From the entries below, transcribe exactly the lines between the line holding "Image resolution: width=1617" and the line holding "Task: Click the red center V of Gmail logo", inclusive; skip all other lines.

☆ ☆ ☆ ☆

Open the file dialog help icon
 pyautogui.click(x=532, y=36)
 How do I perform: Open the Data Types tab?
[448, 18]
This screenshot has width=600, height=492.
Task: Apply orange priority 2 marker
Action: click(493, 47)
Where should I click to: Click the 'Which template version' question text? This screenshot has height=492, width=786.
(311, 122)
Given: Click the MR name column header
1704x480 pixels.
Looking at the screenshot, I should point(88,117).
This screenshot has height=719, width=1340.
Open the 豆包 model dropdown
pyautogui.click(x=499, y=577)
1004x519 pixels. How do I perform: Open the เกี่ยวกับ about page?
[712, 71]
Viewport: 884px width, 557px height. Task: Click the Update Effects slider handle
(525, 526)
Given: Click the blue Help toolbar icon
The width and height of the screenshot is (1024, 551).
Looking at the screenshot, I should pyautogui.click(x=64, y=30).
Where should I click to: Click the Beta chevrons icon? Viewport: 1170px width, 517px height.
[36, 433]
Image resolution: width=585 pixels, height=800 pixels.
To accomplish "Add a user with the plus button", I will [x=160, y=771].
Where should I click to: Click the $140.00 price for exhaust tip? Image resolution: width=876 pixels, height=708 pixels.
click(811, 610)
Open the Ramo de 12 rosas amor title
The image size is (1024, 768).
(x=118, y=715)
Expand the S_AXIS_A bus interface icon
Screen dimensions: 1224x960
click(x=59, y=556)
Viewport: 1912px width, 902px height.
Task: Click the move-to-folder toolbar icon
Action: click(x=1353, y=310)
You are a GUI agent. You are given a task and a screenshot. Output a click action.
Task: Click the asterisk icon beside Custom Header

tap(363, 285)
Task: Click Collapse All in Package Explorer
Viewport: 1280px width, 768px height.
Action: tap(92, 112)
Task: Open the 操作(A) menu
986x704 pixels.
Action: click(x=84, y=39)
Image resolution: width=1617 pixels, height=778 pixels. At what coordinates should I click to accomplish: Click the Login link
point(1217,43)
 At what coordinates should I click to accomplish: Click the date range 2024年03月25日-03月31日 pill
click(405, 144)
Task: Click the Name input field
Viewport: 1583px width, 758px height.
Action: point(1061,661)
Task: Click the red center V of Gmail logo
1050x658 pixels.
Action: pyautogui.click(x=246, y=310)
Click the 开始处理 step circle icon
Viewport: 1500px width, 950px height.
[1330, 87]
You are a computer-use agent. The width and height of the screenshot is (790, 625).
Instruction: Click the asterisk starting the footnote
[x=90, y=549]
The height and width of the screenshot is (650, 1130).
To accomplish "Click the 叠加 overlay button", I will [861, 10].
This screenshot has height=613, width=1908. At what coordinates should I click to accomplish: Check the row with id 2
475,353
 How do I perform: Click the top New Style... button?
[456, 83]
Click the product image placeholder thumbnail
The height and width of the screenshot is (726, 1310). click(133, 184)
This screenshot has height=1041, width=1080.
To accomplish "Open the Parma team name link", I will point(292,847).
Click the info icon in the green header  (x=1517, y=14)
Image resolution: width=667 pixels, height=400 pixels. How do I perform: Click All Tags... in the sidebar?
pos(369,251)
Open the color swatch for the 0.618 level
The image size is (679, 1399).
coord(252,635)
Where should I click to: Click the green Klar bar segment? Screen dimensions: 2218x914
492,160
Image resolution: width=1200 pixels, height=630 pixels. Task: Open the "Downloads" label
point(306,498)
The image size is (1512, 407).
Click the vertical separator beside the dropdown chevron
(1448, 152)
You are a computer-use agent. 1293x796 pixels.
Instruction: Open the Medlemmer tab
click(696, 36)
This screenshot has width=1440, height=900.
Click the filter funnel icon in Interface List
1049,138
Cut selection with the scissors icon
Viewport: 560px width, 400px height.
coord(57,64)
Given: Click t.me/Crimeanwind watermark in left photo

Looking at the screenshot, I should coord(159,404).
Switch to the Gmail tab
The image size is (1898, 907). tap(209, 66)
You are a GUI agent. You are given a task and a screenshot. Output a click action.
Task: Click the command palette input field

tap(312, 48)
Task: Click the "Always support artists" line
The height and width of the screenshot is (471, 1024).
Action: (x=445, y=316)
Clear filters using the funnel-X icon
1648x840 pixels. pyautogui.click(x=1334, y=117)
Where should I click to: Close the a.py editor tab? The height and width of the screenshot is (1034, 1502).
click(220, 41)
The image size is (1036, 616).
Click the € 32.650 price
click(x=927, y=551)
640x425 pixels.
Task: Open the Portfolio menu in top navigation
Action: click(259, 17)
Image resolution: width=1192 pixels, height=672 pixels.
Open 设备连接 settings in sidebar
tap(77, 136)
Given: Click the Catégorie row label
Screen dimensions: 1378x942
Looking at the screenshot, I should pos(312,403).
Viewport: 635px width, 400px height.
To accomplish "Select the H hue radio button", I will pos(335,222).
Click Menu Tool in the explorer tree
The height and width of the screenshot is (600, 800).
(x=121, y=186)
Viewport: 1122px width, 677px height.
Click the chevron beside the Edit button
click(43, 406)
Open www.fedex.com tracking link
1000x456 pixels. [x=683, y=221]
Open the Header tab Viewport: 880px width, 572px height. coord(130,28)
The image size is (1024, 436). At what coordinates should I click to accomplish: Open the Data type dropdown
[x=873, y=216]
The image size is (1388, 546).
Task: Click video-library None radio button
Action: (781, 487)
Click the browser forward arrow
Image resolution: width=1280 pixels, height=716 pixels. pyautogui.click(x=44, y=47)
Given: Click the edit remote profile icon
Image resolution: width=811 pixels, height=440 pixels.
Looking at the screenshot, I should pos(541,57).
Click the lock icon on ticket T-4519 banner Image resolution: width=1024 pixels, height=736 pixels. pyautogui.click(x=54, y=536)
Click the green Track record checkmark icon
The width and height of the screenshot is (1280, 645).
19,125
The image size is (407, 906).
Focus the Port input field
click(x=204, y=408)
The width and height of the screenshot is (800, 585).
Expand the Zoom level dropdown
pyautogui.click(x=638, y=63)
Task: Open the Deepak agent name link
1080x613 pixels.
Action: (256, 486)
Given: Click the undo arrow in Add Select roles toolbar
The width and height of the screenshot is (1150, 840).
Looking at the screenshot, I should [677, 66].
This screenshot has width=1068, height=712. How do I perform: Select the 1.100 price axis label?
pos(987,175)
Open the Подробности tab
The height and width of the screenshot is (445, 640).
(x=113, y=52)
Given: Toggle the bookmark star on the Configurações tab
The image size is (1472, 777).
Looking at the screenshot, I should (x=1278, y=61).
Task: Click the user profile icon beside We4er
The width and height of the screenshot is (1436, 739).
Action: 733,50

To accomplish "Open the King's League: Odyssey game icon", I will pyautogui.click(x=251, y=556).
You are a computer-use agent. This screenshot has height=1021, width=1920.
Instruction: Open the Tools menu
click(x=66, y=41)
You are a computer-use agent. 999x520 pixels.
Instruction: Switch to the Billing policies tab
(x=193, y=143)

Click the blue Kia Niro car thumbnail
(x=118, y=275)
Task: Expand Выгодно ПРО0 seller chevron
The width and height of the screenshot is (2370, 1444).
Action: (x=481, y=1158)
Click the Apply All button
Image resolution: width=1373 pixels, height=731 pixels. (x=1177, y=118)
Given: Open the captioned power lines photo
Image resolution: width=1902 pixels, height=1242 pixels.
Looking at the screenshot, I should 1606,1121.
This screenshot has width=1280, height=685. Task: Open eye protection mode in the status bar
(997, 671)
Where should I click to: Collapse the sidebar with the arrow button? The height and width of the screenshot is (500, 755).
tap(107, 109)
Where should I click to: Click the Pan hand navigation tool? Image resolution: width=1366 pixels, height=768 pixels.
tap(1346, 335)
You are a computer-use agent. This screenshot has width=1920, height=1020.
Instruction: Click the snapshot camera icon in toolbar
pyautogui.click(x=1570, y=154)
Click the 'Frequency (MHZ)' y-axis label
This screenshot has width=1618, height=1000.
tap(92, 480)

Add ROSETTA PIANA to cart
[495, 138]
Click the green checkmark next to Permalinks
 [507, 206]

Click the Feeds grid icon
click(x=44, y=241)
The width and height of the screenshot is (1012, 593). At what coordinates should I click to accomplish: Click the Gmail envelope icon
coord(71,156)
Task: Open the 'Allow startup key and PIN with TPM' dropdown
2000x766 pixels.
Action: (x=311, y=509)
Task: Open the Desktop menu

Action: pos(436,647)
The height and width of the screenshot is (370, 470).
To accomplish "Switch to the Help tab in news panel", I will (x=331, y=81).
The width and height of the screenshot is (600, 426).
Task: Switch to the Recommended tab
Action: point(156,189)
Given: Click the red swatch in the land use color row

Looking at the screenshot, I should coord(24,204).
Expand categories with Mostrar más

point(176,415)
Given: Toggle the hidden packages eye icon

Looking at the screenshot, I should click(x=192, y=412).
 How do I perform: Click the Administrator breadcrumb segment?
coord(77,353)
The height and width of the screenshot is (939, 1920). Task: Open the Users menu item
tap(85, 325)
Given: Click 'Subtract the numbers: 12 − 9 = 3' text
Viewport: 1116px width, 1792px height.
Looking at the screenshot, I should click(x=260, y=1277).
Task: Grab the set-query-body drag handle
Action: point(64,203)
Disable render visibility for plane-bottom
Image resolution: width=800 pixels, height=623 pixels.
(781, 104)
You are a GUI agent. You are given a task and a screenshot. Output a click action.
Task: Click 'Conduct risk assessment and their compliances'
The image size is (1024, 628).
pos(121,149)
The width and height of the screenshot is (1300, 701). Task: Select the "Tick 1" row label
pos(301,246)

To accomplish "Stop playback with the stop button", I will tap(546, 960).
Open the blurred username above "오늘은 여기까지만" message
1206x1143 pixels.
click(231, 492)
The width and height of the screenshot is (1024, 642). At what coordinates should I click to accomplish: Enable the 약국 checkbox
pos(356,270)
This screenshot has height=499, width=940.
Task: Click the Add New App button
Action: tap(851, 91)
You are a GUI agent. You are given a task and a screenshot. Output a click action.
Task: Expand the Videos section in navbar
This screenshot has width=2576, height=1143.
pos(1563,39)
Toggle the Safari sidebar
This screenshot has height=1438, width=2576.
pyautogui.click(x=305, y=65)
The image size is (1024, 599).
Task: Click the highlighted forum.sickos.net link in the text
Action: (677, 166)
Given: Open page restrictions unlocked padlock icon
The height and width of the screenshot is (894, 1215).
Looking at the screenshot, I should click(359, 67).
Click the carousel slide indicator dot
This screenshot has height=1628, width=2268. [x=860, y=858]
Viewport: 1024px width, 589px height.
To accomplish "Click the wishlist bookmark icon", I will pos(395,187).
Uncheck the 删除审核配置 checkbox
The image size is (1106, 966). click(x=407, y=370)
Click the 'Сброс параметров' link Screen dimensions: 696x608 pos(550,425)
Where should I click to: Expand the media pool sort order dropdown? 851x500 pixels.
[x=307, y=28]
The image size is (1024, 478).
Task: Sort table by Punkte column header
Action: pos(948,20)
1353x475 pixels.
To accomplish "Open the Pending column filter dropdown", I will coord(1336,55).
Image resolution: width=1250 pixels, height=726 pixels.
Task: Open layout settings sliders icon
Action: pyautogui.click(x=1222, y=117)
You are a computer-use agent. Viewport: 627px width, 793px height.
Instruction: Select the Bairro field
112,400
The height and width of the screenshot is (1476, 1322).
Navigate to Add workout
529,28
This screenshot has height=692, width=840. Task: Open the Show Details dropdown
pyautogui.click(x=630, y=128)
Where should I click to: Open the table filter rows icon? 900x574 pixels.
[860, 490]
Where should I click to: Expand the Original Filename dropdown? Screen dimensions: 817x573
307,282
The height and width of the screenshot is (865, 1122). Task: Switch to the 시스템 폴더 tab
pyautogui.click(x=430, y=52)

☆ ☆ ☆ ☆

__Answer space__.
Image resolution: width=1617 pixels, height=778 pixels. At what coordinates should I click to accomplish: Click the Login link
point(1217,43)
 At what coordinates should I click to accomplish: Click the date range 2024年03月25日-03月31日 pill
click(405, 144)
Task: Click the Name input field
Viewport: 1583px width, 758px height.
Action: point(1061,661)
Task: Click the red center V of Gmail logo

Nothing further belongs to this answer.